34 points by mlengineer 2 years ago flag hide 10 comments
deeplearningnerd 2 years ago next
Great question! I recently wrote a blog post on how I parallelized deep learning training for a project and saw a significant speedup. Check it out and let me know what you think! (Link in profile).
johnsmith 2 years ago next
Thanks for the link! I have been struggling to efficiently parallelize my deep learning model and am excited to check this out.
deeplearningnerd 2 years ago next
Glad to hear you found the post helpful, @johnsmith! Let me know if you have any questions or run into any issues.
coder007 2 years ago prev next
This is a great topic! I am currently using multiple GPUs with good results. Does anyone have any experience with parallelizing on a multi-node setup?
bigdataexpert 2 years ago next
I have worked with multi-node setups and can confirm that it can be quite a challenge to get it right. The key is to have a good communication strategy between the nodes, such as using MPI or a similar library.
tensorflowwhiz 2 years ago next
@bigdataexpert, have you tried using Horovod?
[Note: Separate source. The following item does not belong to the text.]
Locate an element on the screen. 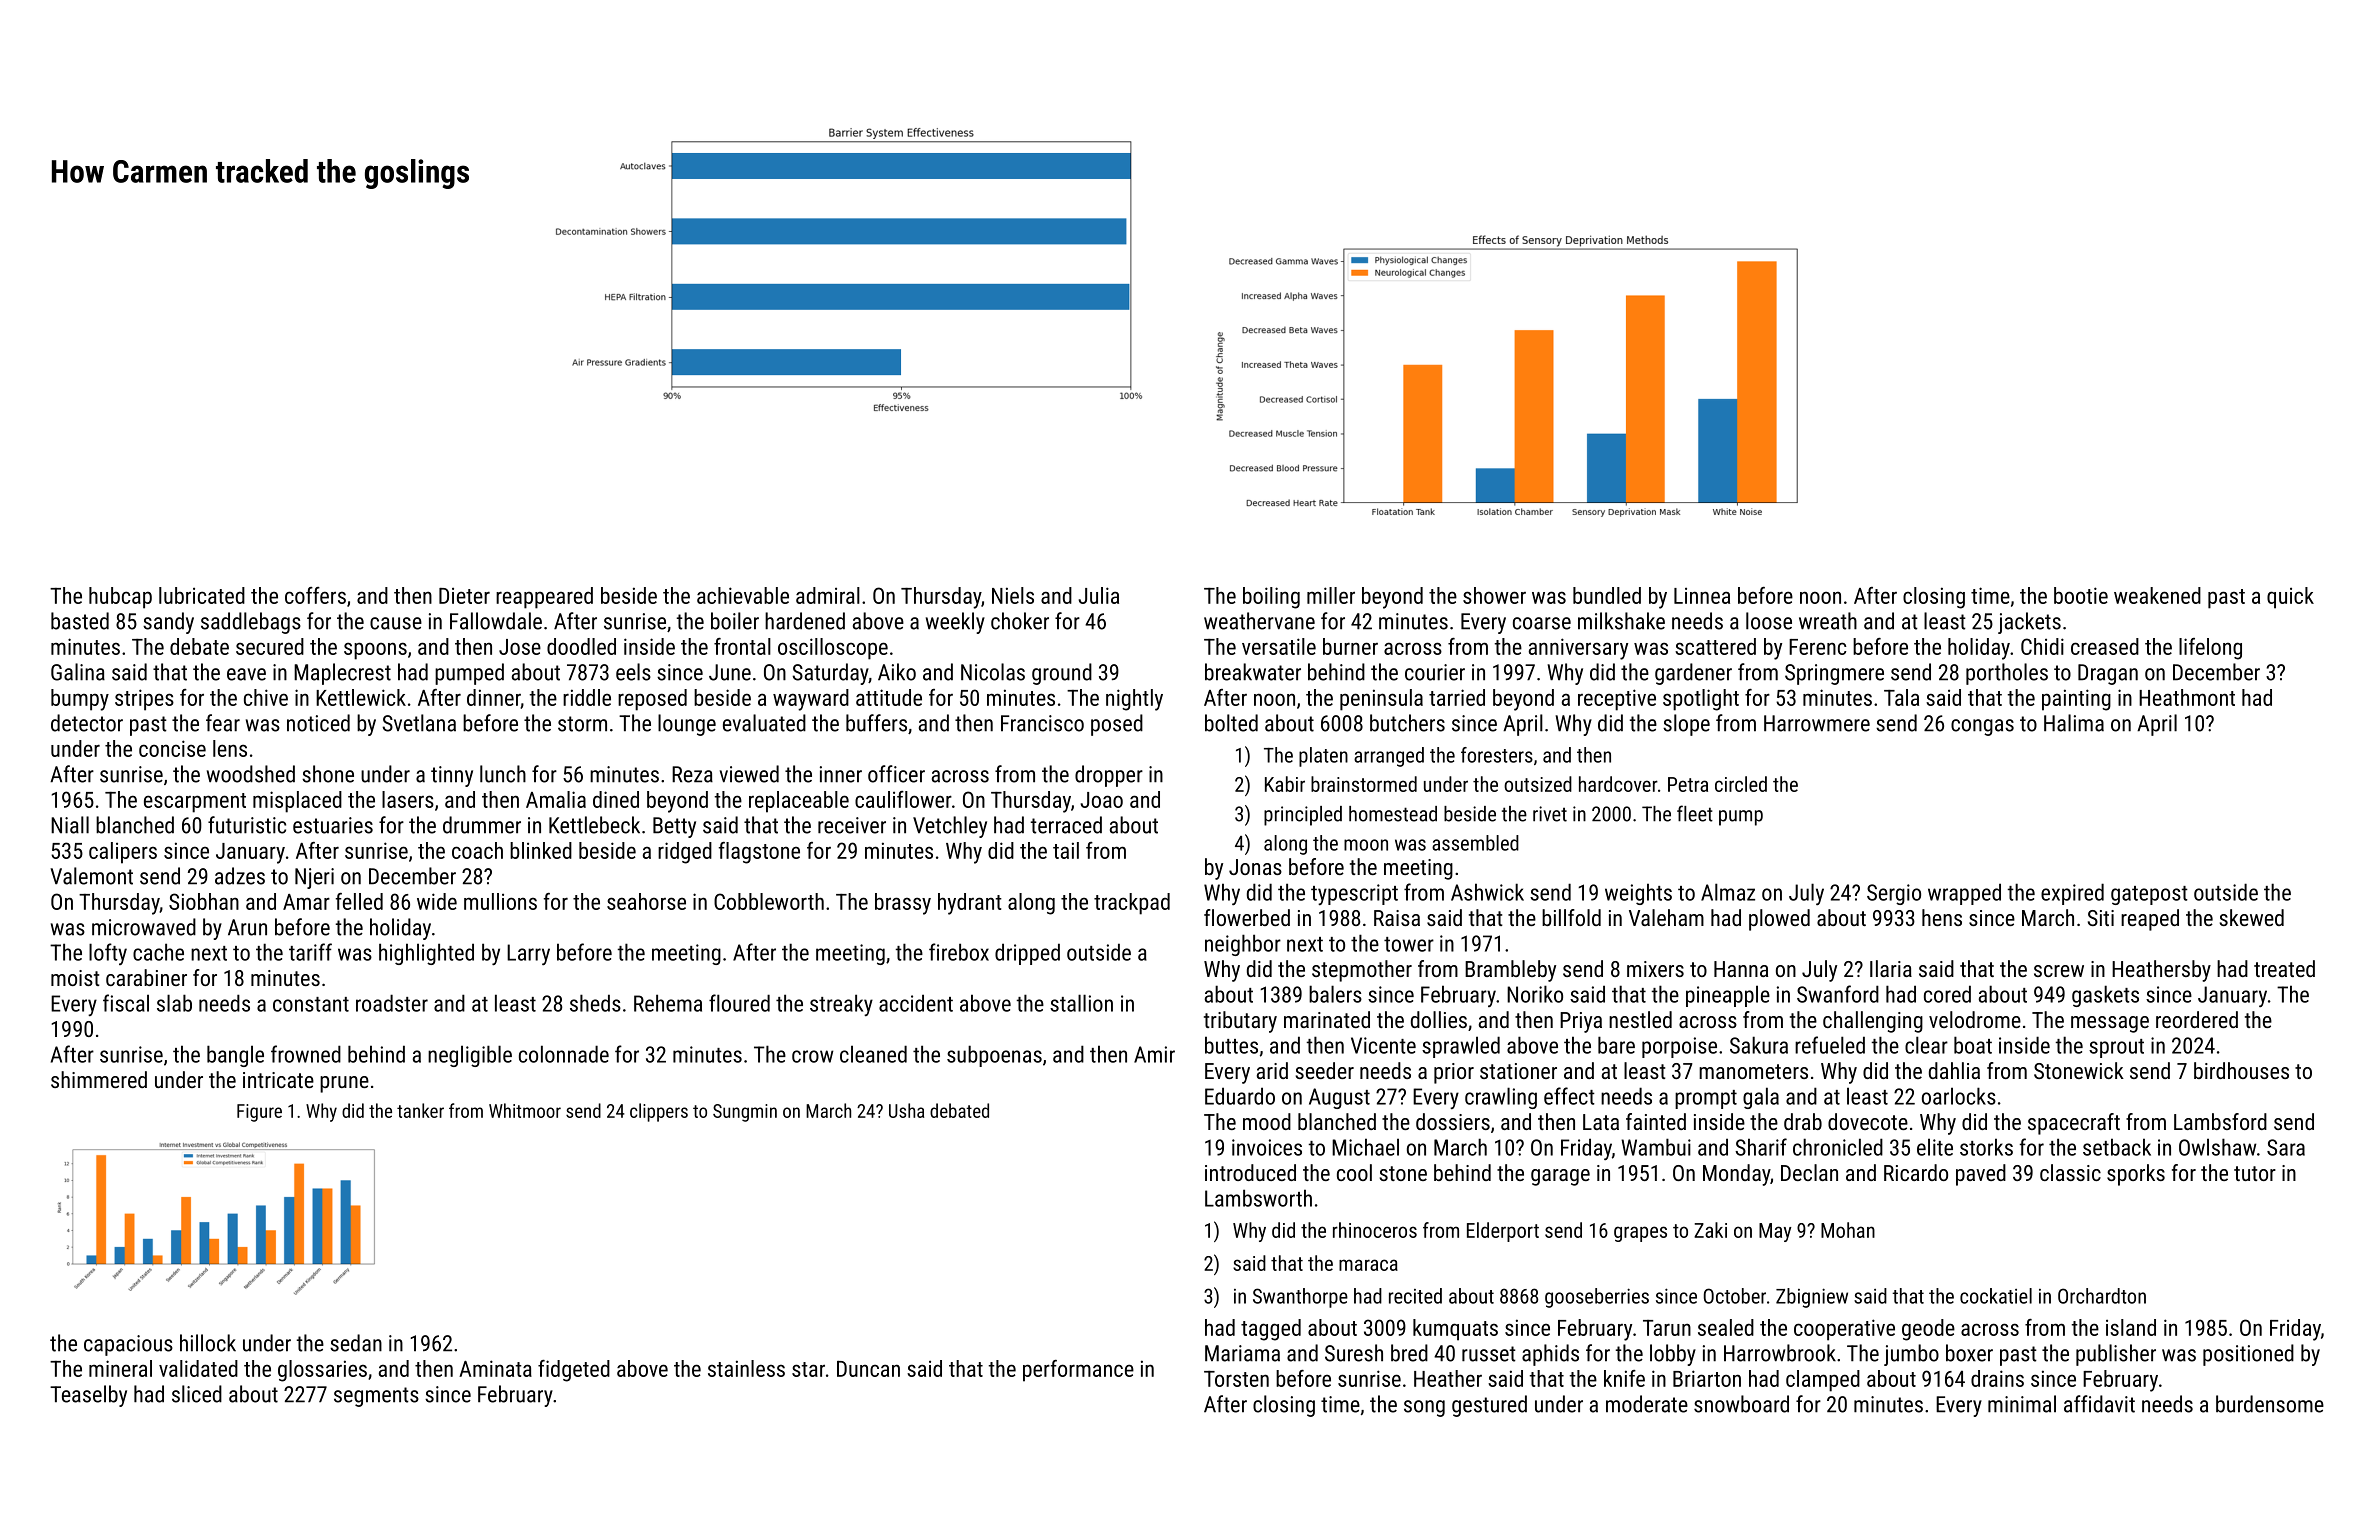 This screenshot has width=2380, height=1540. congas is located at coordinates (1982, 727).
It's a distributed deep learning training library and can be used with TensorFlow. I've had a lot of success with it.
bigdataexpert 2 years ago next
@tensorflowwhiz, I have heard of Horovod but have not tried it yet. I will definitely check it out. Thanks for the recommendation!
mediocreguy 2 years ago prev next
I have also used multiple GPUs for deep learning training and found that it is important to consider data transfer times and how to optimize them. This can have a big impact on overall training time.
pytorchpro 2 years ago next
If you're using PyTorch, you might want to look into the DistributedDataParallel module for parallelizing across GPUs. It can help optimize data transfer times.
dataengineer123 2 years ago prev next
Another thing to consider is the batch size when parallelizing across multiple GPUs. You might need to adjust it to ensure that the model is still able to learn effectively.